PROBLEM STATEMENT: Reproduce the stretch of the reverted indexing post from "For evaluation, they" through "with original queries.", word for word.

** START TEXT SEGMENT **

CIKM’10 Papers – Reverted Indexing for Feedback and Expansion

Posted on November 7, 2010


I haven’t been blogging for a while, yet several interesting papers in recent CIKM conference in Toronto motivated me to write something here. While lots of papers make incremental contributions by introducing additional features to existing models or by applying existing technique to new domain, there are papers that seem to be ‘groundbreaking’ in that they provide a new perspective to known things.Here’s the first paper I’ll look at.

Reverted Indexing for Feedback and Expansion

This paper from FXPAL is interesting in that they tried to look at traditional query-document relationship from the opposite direction — documents retrieve (basis) queries instead of a query retrieving documents, as shown in following diagram:

In their model, basis queries, along with top documents form a reverted document. These reverted documents are indexed in the same way as original documents are indexed, and we can apply all the statistics we know of in this reverted indexing model. (normalized document scores become TF, the sum of TFs per basis query becomes (reverted) document length, the number of reverted documents that contains each original document becomes IDF)

For evaluation, they use relevance feedback where a set of relevant documents are used as a (reverted) query to retrieve reverted documents (basis queries), which in turn are used for retrieving original documents as expansion terms along with original queries.

They show that expansion terms derived by reverted indexing is more selective (lower DF) compared to terms given by traditional relevance feedback methods. After the conference, William Weber raised a point on why this is the case, resulting in a thought-provoking discussion.

I believe the following factors contribute to the advantage of reverted indexing: 1) the existence of cut-off (only top 1000 documents are included in reverted document, so basis queries for which query documents are ranked low cannot be considered at all ) 2) the effect of document length normalization (basis queries with shorter docid lists are given priority) 3) document frequency (the query documents that are found in smaller number of basis queries have more impact). In contrast, traditional methods of term weighting for relevance feedback mostly considers only term frequency (e.g. relevance model).

** END TEXT SEGMENT **
** START DATASET ENTRIES **

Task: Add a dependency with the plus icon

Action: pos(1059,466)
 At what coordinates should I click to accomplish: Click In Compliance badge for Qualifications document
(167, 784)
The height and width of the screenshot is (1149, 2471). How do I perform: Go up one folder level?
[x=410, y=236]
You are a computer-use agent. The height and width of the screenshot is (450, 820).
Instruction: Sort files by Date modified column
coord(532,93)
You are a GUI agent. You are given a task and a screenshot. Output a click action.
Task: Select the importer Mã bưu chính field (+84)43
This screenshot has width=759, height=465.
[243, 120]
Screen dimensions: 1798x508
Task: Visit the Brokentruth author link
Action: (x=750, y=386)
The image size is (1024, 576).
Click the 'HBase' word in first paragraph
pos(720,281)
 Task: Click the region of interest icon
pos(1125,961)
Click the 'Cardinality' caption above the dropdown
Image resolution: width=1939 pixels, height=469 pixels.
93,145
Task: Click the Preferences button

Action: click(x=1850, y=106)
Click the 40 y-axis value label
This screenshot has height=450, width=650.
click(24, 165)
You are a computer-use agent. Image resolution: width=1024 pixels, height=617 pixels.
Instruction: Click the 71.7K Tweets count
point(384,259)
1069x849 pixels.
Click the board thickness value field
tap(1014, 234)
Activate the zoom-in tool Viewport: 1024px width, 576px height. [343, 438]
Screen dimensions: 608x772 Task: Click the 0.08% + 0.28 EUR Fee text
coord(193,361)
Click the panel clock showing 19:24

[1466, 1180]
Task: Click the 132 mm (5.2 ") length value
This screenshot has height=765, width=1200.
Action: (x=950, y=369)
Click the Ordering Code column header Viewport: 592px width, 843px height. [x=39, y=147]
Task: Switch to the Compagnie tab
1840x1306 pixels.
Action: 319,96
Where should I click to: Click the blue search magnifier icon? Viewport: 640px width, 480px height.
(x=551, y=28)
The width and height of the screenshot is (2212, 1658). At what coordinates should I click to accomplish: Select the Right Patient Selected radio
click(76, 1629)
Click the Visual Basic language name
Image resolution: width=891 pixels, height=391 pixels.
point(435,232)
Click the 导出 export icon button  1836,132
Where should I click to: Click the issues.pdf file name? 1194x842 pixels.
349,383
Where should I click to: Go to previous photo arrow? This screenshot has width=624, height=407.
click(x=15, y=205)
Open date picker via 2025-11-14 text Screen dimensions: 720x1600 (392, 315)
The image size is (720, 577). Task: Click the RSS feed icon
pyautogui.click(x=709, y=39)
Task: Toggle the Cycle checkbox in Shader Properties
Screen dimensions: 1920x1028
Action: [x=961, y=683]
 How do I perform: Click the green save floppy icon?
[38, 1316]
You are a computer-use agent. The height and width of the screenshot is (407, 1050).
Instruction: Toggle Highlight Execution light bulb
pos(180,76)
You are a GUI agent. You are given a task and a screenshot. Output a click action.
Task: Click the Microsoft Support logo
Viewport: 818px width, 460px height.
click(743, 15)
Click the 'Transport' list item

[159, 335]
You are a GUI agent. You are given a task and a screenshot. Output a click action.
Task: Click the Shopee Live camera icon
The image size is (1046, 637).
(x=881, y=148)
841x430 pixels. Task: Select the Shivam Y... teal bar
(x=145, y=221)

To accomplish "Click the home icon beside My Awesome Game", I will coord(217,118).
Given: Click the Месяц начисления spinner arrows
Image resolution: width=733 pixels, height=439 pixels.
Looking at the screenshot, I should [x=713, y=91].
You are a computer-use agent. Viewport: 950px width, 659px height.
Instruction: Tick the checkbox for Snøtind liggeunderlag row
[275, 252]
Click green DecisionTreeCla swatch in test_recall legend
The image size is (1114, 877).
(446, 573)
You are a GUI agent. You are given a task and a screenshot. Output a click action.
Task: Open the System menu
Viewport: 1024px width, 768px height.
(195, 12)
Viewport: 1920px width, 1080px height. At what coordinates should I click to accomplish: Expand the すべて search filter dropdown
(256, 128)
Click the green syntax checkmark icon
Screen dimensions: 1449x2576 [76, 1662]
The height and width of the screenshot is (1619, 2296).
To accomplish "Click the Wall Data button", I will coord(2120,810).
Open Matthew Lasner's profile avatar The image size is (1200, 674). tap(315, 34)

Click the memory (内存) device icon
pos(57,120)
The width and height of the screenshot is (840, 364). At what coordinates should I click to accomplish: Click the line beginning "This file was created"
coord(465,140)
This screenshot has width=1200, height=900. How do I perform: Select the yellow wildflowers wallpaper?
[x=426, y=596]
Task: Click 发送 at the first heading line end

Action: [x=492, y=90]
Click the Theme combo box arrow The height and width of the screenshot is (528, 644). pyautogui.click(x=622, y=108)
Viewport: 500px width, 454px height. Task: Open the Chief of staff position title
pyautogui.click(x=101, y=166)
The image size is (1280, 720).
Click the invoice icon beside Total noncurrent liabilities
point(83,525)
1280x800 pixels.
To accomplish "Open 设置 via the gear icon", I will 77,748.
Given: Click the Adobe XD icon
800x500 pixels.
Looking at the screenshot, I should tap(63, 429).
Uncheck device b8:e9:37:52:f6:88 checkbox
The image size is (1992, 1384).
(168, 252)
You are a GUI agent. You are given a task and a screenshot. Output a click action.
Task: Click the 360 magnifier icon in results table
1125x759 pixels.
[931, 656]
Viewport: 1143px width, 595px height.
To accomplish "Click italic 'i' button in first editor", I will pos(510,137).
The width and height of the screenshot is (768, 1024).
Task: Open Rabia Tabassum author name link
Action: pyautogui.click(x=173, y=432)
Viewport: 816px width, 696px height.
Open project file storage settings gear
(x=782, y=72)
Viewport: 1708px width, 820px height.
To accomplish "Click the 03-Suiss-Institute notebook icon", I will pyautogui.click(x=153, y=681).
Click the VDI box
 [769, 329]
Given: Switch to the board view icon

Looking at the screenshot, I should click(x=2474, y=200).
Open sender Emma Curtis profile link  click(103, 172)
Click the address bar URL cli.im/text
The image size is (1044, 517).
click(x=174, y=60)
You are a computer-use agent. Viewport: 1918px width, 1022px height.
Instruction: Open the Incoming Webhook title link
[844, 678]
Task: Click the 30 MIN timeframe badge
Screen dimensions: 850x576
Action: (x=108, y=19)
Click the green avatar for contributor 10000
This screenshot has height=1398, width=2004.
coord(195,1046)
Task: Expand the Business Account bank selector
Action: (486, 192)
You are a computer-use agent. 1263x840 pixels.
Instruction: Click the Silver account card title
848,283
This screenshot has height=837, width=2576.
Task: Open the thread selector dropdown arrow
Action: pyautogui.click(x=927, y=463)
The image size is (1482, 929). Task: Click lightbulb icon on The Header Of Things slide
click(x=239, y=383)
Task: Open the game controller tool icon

** END DATASET ENTRIES **

REPLY TO THE TASK:
For evaluation, they use relevance feedback where a set of relevant documents are used as a (reverted) query to retrieve reverted documents (basis queries), which in turn are used for retrieving original documents as expansion terms along with original queries.